- **EXCERPT PROVIDED**:
XOD has plenty of built-in types: numbers, booleans, strings, and so on. They are enough to solve most of the tasks. However, there are times when a new type is much desired to express a concept that is not in the system.

That’s when custom types come into play. Let’s learn them by example. Suppose we want to define a new type to store time values. Time, in this case, is a value you think of when watching at a clock: “10:54:23”, for example.

We are going to make nodes for time creation and string formatting. Start by creating a new project.

Marker output-self #

In XOD custom types, as everything, are made out of patches. In xod/patch-nodes you’ll find an output-self marker node which acts like a regular output terminal, but rather than provide a value of a particular existing type, it defines a new type with the name of that patch. Such patch then is called a constructor of the type.

- **DATASET**:
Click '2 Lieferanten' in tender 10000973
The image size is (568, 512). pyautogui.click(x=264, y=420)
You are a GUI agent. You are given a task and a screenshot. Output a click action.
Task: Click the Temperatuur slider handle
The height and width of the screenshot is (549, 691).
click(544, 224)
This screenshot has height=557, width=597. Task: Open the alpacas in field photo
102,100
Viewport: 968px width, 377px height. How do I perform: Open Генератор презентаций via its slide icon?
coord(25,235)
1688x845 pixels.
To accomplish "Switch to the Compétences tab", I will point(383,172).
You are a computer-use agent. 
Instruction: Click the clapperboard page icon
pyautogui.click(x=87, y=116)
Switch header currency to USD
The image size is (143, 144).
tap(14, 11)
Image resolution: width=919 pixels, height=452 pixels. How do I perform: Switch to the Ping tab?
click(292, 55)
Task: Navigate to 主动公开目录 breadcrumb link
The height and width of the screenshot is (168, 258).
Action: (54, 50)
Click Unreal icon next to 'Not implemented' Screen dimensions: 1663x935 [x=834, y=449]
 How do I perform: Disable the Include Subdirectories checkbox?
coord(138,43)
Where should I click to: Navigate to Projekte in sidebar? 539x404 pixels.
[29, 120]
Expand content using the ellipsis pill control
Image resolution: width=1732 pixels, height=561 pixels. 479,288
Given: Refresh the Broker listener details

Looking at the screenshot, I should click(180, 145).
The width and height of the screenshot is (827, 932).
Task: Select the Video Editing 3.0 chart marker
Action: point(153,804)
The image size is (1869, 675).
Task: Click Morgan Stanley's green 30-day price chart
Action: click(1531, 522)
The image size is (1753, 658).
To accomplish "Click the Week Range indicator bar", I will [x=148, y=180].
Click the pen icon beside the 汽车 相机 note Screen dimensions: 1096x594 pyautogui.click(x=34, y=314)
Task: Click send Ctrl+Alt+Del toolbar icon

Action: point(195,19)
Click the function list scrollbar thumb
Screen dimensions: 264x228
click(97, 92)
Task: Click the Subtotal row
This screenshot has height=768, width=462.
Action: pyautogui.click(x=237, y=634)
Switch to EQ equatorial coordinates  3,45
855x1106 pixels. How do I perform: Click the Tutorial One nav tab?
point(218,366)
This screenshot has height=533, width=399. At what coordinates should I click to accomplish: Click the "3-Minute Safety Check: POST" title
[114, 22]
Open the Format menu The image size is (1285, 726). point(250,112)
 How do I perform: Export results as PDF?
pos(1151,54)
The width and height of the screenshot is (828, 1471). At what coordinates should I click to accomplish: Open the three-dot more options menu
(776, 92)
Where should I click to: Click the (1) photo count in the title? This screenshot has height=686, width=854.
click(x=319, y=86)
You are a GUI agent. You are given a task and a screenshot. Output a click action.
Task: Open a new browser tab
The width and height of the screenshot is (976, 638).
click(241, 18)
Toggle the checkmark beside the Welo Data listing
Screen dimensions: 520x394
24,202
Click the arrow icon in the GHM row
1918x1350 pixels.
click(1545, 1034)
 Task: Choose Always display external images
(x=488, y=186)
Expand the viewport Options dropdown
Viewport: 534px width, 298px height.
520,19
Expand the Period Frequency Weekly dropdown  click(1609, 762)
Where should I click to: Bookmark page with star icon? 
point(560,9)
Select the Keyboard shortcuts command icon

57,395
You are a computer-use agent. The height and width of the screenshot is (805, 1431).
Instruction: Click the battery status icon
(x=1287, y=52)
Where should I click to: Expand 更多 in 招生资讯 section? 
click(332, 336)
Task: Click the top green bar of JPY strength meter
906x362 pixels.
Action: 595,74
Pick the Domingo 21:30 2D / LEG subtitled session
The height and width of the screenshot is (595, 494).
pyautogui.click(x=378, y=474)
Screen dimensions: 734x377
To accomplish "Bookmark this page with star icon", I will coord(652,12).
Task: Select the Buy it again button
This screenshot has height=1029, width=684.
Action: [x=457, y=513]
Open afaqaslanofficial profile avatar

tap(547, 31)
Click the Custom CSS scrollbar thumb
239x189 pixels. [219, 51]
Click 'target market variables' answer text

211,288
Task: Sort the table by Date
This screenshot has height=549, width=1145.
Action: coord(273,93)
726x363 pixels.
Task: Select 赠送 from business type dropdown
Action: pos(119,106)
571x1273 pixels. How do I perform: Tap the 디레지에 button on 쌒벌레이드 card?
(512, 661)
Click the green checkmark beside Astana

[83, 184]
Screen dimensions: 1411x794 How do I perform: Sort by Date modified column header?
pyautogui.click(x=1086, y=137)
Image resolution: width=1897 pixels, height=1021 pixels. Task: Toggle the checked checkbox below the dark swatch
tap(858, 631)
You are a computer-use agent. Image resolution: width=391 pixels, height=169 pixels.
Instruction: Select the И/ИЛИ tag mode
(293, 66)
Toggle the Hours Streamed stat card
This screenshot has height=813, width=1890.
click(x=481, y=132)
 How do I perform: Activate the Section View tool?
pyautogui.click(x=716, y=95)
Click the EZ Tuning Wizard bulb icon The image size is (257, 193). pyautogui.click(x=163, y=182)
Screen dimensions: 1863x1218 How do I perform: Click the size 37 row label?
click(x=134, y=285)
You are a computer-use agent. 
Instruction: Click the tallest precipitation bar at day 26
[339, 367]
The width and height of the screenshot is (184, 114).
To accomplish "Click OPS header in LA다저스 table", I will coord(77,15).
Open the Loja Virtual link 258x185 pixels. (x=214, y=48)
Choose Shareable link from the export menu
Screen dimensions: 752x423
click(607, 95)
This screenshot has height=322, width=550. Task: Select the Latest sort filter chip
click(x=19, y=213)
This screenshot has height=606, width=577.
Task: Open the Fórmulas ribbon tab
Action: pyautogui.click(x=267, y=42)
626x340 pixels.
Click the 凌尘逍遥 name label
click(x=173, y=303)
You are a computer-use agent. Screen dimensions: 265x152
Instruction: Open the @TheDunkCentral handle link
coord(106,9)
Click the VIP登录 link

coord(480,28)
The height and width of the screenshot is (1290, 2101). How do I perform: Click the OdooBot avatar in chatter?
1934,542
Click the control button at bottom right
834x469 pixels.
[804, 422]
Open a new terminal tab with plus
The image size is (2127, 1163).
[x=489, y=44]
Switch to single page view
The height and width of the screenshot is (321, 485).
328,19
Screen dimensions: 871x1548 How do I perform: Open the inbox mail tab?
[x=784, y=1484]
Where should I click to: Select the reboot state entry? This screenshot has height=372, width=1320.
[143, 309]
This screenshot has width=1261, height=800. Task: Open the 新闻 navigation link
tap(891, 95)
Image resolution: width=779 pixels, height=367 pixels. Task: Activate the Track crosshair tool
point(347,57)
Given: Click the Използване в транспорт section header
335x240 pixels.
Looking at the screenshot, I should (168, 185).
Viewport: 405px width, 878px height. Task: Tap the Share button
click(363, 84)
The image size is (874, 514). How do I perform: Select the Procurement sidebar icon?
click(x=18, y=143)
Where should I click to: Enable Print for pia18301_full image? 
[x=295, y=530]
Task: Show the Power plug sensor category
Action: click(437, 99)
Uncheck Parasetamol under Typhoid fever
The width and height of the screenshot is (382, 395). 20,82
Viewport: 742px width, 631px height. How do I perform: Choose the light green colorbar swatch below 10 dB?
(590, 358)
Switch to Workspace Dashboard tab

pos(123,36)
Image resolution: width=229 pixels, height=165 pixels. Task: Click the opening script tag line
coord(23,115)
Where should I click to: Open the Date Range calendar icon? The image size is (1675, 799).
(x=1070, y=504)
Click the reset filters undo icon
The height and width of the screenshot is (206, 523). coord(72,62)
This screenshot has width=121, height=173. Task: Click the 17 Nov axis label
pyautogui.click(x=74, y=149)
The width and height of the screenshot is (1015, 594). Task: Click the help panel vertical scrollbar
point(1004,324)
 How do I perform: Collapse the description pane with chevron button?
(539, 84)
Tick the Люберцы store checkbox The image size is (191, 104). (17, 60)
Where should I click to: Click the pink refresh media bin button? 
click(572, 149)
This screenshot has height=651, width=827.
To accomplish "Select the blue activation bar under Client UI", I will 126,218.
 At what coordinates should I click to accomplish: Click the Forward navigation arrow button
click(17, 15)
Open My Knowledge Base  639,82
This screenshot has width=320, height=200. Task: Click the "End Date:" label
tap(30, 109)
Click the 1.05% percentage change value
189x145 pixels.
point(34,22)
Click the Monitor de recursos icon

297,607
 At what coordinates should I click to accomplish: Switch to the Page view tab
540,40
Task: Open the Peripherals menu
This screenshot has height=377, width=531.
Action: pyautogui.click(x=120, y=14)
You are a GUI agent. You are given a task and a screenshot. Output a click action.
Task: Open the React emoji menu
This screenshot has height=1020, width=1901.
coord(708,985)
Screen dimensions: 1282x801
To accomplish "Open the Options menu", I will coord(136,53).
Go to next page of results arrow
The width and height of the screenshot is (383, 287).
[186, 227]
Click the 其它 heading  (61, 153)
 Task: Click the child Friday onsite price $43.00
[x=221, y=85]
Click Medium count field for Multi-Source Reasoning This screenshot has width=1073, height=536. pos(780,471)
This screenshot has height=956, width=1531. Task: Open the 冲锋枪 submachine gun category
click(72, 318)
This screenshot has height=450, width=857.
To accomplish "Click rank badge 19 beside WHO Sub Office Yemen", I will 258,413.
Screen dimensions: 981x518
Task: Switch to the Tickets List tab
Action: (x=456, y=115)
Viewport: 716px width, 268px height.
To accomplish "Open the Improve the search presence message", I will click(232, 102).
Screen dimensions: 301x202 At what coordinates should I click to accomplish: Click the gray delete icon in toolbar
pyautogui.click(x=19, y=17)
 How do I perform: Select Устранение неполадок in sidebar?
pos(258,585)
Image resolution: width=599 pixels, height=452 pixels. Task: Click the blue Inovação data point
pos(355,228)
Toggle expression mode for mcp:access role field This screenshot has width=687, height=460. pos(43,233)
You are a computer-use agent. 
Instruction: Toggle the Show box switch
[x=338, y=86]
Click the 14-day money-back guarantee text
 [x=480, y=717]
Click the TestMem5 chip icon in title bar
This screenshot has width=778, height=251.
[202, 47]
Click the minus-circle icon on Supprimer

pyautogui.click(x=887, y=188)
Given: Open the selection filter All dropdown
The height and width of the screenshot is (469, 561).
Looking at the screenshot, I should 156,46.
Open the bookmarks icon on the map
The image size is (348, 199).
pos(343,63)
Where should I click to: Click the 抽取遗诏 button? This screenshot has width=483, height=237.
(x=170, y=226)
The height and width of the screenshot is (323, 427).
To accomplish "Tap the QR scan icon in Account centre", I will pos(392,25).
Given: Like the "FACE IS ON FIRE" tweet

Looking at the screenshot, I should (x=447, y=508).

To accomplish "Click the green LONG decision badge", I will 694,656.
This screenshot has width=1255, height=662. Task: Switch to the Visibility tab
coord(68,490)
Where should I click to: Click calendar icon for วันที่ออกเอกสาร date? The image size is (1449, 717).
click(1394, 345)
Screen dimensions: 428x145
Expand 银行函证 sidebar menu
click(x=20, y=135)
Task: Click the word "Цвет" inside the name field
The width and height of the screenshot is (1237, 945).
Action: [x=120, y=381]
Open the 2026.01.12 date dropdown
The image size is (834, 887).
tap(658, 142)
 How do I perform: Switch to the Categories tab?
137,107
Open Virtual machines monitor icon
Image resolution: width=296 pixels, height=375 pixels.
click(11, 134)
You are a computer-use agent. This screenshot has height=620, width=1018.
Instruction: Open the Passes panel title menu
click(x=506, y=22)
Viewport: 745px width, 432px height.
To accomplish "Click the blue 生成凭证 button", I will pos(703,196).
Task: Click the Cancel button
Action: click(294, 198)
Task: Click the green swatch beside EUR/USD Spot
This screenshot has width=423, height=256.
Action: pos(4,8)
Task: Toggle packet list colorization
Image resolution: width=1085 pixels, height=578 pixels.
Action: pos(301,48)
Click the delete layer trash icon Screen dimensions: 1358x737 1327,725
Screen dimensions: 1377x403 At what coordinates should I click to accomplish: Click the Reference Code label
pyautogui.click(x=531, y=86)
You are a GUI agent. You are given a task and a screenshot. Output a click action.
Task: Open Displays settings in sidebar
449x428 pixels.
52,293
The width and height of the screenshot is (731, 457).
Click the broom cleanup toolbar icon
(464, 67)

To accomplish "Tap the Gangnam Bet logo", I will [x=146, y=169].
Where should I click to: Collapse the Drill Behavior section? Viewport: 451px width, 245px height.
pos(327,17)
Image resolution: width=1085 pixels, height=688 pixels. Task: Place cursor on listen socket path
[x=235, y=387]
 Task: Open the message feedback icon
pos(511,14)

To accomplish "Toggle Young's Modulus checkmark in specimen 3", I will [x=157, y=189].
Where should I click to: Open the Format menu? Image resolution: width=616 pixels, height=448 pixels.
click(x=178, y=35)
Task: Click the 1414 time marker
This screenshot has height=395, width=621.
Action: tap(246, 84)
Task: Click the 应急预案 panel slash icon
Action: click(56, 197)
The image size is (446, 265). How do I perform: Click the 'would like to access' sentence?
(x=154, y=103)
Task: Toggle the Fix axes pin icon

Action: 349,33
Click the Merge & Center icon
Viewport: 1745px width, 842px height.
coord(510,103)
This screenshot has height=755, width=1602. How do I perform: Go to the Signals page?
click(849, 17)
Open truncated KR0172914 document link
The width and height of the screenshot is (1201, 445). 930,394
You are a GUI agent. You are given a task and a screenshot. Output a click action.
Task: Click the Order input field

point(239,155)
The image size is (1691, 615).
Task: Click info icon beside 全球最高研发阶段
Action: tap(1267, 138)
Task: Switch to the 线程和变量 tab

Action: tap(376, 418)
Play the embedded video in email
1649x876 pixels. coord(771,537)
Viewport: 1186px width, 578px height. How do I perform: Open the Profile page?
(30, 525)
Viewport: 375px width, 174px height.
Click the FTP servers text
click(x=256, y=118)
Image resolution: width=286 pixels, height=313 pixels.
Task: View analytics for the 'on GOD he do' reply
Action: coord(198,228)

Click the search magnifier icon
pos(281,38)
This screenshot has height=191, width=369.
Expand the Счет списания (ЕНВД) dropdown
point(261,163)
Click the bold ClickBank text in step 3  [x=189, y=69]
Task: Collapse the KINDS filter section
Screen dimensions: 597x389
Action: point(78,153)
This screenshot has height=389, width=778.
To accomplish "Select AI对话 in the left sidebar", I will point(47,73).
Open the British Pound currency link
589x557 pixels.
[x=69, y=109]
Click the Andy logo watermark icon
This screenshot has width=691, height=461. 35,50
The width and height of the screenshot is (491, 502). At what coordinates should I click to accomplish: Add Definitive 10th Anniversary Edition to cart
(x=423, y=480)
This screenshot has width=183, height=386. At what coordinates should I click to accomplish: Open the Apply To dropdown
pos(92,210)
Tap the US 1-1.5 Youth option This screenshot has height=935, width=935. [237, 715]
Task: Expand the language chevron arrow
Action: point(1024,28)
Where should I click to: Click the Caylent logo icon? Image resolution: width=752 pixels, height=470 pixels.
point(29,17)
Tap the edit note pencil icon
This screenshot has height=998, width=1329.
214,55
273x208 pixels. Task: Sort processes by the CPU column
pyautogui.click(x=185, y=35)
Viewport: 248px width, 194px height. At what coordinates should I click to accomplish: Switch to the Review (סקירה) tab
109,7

- **TASKS**:
A - Write out the XOD custom types excerpt in full, word for word.
B - In the listing, give again word for word everything from the line that contains "Open Virtual machines monitor icon" down to the line that contains "will [x=157, y=189].", both of those lines included, and nothing else.
The XOD custom types excerpt and the listing were taken from unrelated sources.

- **RESPONSES IN ORDER**:
A -
XOD has plenty of built-in types: numbers, booleans, strings, and so on. They are enough to solve most of the tasks. However, there are times when a new type is much desired to express a concept that is not in the system.

That’s when custom types come into play. Let’s learn them by example. Suppose we want to define a new type to store time values. Time, in this case, is a value you think of when watching at a clock: “10:54:23”, for example.

We are going to make nodes for time creation and string formatting. Start by creating a new project.

Marker output-self #

In XOD custom types, as everything, are made out of patches. In xod/patch-nodes you’ll find an output-self marker node which acts like a regular output terminal, but rather than provide a value of a particular existing type, it defines a new type with the name of that patch. Such patch then is called a constructor of the type.

B -
Open Virtual machines monitor icon
Image resolution: width=296 pixels, height=375 pixels.
click(11, 134)
You are a computer-use agent. This screenshot has height=620, width=1018.
Instruction: Open the Passes panel title menu
click(x=506, y=22)
Viewport: 745px width, 432px height.
To accomplish "Click the blue 生成凭证 button", I will pos(703,196).
Task: Click the Cancel button
Action: click(294, 198)
Task: Click the green swatch beside EUR/USD Spot
This screenshot has width=423, height=256.
Action: pos(4,8)
Task: Toggle packet list colorization
Image resolution: width=1085 pixels, height=578 pixels.
Action: pos(301,48)
Click the delete layer trash icon Screen dimensions: 1358x737 1327,725
Screen dimensions: 1377x403 At what coordinates should I click to accomplish: Click the Reference Code label
pyautogui.click(x=531, y=86)
You are a GUI agent. You are given a task and a screenshot. Output a click action.
Task: Open Displays settings in sidebar
449x428 pixels.
52,293
The width and height of the screenshot is (731, 457).
Click the broom cleanup toolbar icon
(464, 67)

To accomplish "Tap the Gangnam Bet logo", I will [x=146, y=169].
Where should I click to: Collapse the Drill Behavior section? Viewport: 451px width, 245px height.
pos(327,17)
Image resolution: width=1085 pixels, height=688 pixels. Task: Place cursor on listen socket path
[x=235, y=387]
 Task: Open the message feedback icon
pos(511,14)

To accomplish "Toggle Young's Modulus checkmark in specimen 3", I will [x=157, y=189].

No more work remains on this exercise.